Saved data entries:
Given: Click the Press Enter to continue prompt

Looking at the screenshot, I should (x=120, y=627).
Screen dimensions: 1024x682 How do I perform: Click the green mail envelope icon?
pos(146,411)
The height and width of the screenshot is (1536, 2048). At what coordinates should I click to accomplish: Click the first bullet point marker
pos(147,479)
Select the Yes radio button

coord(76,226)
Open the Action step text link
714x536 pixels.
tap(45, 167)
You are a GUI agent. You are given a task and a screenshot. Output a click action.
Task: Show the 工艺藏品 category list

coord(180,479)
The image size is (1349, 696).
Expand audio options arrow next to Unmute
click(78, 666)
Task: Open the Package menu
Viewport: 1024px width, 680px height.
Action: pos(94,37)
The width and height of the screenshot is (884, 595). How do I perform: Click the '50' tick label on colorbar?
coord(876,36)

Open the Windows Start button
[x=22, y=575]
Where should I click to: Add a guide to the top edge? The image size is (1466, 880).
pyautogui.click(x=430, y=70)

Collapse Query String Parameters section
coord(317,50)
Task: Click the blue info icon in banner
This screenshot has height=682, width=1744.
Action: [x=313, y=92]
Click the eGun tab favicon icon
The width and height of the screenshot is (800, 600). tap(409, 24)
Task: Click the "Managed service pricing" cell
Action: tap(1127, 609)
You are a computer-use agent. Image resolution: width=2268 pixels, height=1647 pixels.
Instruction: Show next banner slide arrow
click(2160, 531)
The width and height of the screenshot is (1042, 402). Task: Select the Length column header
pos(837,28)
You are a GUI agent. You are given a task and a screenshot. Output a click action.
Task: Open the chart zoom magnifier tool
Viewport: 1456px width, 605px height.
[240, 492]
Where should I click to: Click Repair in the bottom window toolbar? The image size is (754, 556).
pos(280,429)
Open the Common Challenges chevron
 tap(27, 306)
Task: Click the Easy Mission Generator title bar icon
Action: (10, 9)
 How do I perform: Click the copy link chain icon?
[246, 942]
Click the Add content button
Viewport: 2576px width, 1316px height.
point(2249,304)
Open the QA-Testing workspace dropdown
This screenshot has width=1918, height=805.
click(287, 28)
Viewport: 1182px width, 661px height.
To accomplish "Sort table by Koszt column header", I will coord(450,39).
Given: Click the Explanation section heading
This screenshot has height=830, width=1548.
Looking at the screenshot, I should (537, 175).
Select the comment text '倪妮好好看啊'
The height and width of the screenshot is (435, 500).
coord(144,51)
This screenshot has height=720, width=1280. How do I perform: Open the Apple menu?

■ Work to complete:
Repeat all the entries above without altering anything.

■ Solution:
Given: Click the Press Enter to continue prompt

Looking at the screenshot, I should (x=120, y=627).
Screen dimensions: 1024x682 How do I perform: Click the green mail envelope icon?
pos(146,411)
The height and width of the screenshot is (1536, 2048). At what coordinates should I click to accomplish: Click the first bullet point marker
pos(147,479)
Select the Yes radio button

coord(76,226)
Open the Action step text link
714x536 pixels.
tap(45, 167)
You are a GUI agent. You are given a task and a screenshot. Output a click action.
Task: Show the 工艺藏品 category list

coord(180,479)
The image size is (1349, 696).
Expand audio options arrow next to Unmute
click(78, 666)
Task: Open the Package menu
Viewport: 1024px width, 680px height.
Action: pos(94,37)
The width and height of the screenshot is (884, 595). How do I perform: Click the '50' tick label on colorbar?
coord(876,36)

Open the Windows Start button
[x=22, y=575]
Where should I click to: Add a guide to the top edge? The image size is (1466, 880).
pyautogui.click(x=430, y=70)

Collapse Query String Parameters section
coord(317,50)
Task: Click the blue info icon in banner
This screenshot has height=682, width=1744.
Action: [x=313, y=92]
Click the eGun tab favicon icon
The width and height of the screenshot is (800, 600). tap(409, 24)
Task: Click the "Managed service pricing" cell
Action: tap(1127, 609)
You are a computer-use agent. Image resolution: width=2268 pixels, height=1647 pixels.
Instruction: Show next banner slide arrow
click(2160, 531)
The width and height of the screenshot is (1042, 402). Task: Select the Length column header
pos(837,28)
You are a GUI agent. You are given a task and a screenshot. Output a click action.
Task: Open the chart zoom magnifier tool
Viewport: 1456px width, 605px height.
[240, 492]
Where should I click to: Click Repair in the bottom window toolbar? The image size is (754, 556).
pos(280,429)
Open the Common Challenges chevron
 tap(27, 306)
Task: Click the Easy Mission Generator title bar icon
Action: (10, 9)
 How do I perform: Click the copy link chain icon?
[246, 942]
Click the Add content button
Viewport: 2576px width, 1316px height.
point(2249,304)
Open the QA-Testing workspace dropdown
This screenshot has width=1918, height=805.
click(287, 28)
Viewport: 1182px width, 661px height.
To accomplish "Sort table by Koszt column header", I will coord(450,39).
Given: Click the Explanation section heading
This screenshot has height=830, width=1548.
Looking at the screenshot, I should (537, 175).
Select the comment text '倪妮好好看啊'
The height and width of the screenshot is (435, 500).
coord(144,51)
This screenshot has height=720, width=1280. How do I perform: Open the Apple menu?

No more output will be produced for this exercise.